01:22:57 I’ve worked, you know, is like I have an argument in my head with myself, right? So I have,

01:23:03 I have some idea and then I think, okay, how could that be wrong? Or did someone else already have

01:23:10 that idea? So I’ll go and, you know, search in as much literature as I can to see whether someone

01:23:16 else already thought of that or, or even refuted it. So, you know, I, right now I’m, I’m reading a

01:23:23 lot of philosophy because, you know, in, in the form of the debates over, over utilitarianism and,

01:23:32 and other kinds of moral, moral formulas, shall we say, people have already thought through

01:23:42 some of these issues. But, you know, what, one of the things I’m, I’m not seeing in a lot of

01:23:47 these debates is this specific idea about the importance of uncertainty in the objective

01:23:56 that this is the way we should think about machines that are beneficial to humans. So this

01:24:01 idea of provably beneficial machines based on explicit uncertainty in the objective,

01:24:10 you know, it seems to be, you know, my gut feeling is this is the core of it. It’s going to have to

01:24:17 be elaborated in a lot of different directions and there are a lot of beneficial. Yeah. But there,

01:24:23 there are, I mean, it has to be right. We can’t afford, you know, hand wavy beneficial because

01:24:30 there are, you know, whenever we do hand wavy stuff, there are loopholes. And the thing about

01:24:34 super intelligent machines is they find the loopholes, you know, just like, you know, tax

01:24:40 evaders. If you don’t write your tax law properly, people will find the loopholes and end up paying

01:24:46 no tax. And, and so you should think of it this way and, and getting those definitions right,

01:24:56 you know, it is really a long process, you know, so you can, you can define mathematical frameworks

01:25:04 and within that framework, you can prove mathematical theorems that yes, this will,

01:25:08 you know, this, this theoretical entity will be provably beneficial to that theoretical entity,

01:25:13 but that framework may not match the real world in some crucial way. So it’s a long process,

01:25:20 thinking through it, iterating and so on. Last question. Yep. You have 10 seconds to answer it.

01:25:27 What is your favorite sci fi movie about AI? I would say interstellar has my favorite robots.

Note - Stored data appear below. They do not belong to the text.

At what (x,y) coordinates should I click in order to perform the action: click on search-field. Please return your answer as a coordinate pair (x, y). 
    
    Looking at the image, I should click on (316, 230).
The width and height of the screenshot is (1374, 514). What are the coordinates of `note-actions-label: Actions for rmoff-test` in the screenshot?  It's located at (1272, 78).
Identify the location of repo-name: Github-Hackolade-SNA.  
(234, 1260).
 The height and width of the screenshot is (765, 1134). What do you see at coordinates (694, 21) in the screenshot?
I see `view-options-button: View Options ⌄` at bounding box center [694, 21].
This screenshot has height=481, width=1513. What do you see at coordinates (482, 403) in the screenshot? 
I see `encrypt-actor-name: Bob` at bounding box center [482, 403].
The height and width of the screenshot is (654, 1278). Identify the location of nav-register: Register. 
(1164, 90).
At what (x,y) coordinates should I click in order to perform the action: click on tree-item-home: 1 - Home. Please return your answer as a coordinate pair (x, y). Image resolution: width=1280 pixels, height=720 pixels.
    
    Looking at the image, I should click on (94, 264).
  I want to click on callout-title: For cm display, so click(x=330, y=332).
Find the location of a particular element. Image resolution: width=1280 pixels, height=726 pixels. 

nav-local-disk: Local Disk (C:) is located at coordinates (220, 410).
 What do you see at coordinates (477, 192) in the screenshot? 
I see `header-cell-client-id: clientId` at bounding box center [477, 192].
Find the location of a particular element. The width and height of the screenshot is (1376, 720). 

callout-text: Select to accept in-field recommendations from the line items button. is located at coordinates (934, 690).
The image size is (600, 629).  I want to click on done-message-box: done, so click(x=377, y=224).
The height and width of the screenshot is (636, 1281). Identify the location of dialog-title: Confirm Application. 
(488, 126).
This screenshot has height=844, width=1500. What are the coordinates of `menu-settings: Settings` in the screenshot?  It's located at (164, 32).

01:25:34 Oh, beats space. Yeah. Yeah. Yeah. So, so Tars, the robots, one of the robots in interstellar is

01:25:42 the way robot should behave. And, uh, I would say ex machina is in some ways, the one,

01:25:51 the one that makes you think, uh, in a nervous kind of way about, about where we’re going.

01:25:58 Well Stuart, thank you so much for talking today. Pleasure.